PROVIDENCE, R.I. [Brown University] — Brown University researchers have demonstrated a way to bring a powerful form of spectroscopy — a technique used to study a wide variety of materials — into the nano-world.
Laser terahertz emission microscopy (LTEM) is a burgeoning means of characterizing the performance of solar cells, integrated circuits and other systems and materials. Laser pulses illuminating a sample material cause the emission of terahertz radiation, which carries important information about the sample’s electrical properties.
“This is a well-known tool for studying essentially any material that absorbs light, but it’s never been possible to use it at the nanoscale,” said Daniel Mittleman, a professor in Brown’s School of Engineering and corresponding author of a paper describing the work. “Our work has improved the resolution of the technique so it can be used to characterize individual nanostructures.”
Typically, LTEM measurements are performed with resolution of a few tens of microns, but this new technique enables measurements down to a resolution of 20 nanometers, roughly 1,000 times the resolution previously possible using traditional LTEM techniques.
The research, published in the journal ACS Photonics, was led by Pernille Klarskov, a postdoctoral researcher in Mittleman’s lab, with Hyewon Kim and Vicki Colvin from Brown’s Department of Chemistry.
For their research, the team adapted for terahertz radiation a technique already used to improve the resolution of infrared microscopes. The technique uses a metal pin, tapered down to a sharpened tip only a few tens of nanometers across, that hovers just above a sample to be imaged. When the sample is illuminated, a tiny portion of the light is captured directly beneath the tip, which enables imaging resolution roughly equal to the size of the tip. By moving the tip around, it’s possible to create ultra-high resolution images of an entire sample.
Klarskov was able to show that the same technique could be used to increase the resolution of terahertz emission as well. For their study, she and her colleagues were able to image an individual gold nanorod with 20-nanometer resolution using terahertz emission.
The researchers believe their new technique could be broadly useful in characterizing the electrical properties of materials in unprecedented detail.

Records:
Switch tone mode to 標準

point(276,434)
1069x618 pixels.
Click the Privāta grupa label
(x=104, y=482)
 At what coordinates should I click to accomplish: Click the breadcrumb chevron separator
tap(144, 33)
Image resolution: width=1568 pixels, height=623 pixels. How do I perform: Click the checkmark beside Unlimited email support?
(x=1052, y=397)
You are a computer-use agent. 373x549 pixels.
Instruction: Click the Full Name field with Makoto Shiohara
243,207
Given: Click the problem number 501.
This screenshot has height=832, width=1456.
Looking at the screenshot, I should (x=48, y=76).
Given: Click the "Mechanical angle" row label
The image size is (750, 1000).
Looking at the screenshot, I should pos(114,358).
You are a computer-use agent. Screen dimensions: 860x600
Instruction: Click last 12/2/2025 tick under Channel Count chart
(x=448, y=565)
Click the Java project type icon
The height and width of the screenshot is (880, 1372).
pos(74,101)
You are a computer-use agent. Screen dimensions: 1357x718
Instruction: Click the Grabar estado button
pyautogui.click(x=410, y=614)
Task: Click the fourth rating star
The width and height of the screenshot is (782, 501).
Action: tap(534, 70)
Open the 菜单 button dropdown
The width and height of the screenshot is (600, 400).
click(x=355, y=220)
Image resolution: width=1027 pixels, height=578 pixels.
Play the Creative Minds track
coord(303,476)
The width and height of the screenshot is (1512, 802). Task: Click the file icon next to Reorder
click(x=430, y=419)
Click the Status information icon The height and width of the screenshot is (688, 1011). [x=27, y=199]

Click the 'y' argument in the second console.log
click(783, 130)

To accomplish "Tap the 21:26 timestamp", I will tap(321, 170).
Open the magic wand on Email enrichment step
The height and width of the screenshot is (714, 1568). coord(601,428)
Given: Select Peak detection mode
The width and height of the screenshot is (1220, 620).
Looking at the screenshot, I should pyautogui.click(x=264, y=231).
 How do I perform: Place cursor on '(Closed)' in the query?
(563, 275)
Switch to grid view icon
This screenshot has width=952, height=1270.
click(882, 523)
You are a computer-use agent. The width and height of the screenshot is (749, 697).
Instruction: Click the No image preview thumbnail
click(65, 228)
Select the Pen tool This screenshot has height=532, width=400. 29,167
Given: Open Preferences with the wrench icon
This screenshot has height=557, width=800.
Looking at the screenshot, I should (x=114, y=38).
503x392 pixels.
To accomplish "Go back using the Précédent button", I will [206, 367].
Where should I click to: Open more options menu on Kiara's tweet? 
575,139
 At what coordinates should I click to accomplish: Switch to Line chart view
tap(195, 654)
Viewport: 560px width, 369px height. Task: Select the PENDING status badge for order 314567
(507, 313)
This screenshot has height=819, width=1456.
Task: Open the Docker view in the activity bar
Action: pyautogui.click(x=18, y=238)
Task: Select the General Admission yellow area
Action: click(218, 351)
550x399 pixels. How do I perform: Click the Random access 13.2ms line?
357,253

What needs to be done:
From the article on nanoscale terahertz emission microscopy, quote the passage that starts at the words "The research, published" and ends after the words "an entire sample.".

Output of the task:
The research, published in the journal ACS Photonics, was led by Pernille Klarskov, a postdoctoral researcher in Mittleman’s lab, with Hyewon Kim and Vicki Colvin from Brown’s Department of Chemistry.
For their research, the team adapted for terahertz radiation a technique already used to improve the resolution of infrared microscopes. The technique uses a metal pin, tapered down to a sharpened tip only a few tens of nanometers across, that hovers just above a sample to be imaged. When the sample is illuminated, a tiny portion of the light is captured directly beneath the tip, which enables imaging resolution roughly equal to the size of the tip. By moving the tip around, it’s possible to create ultra-high resolution images of an entire sample.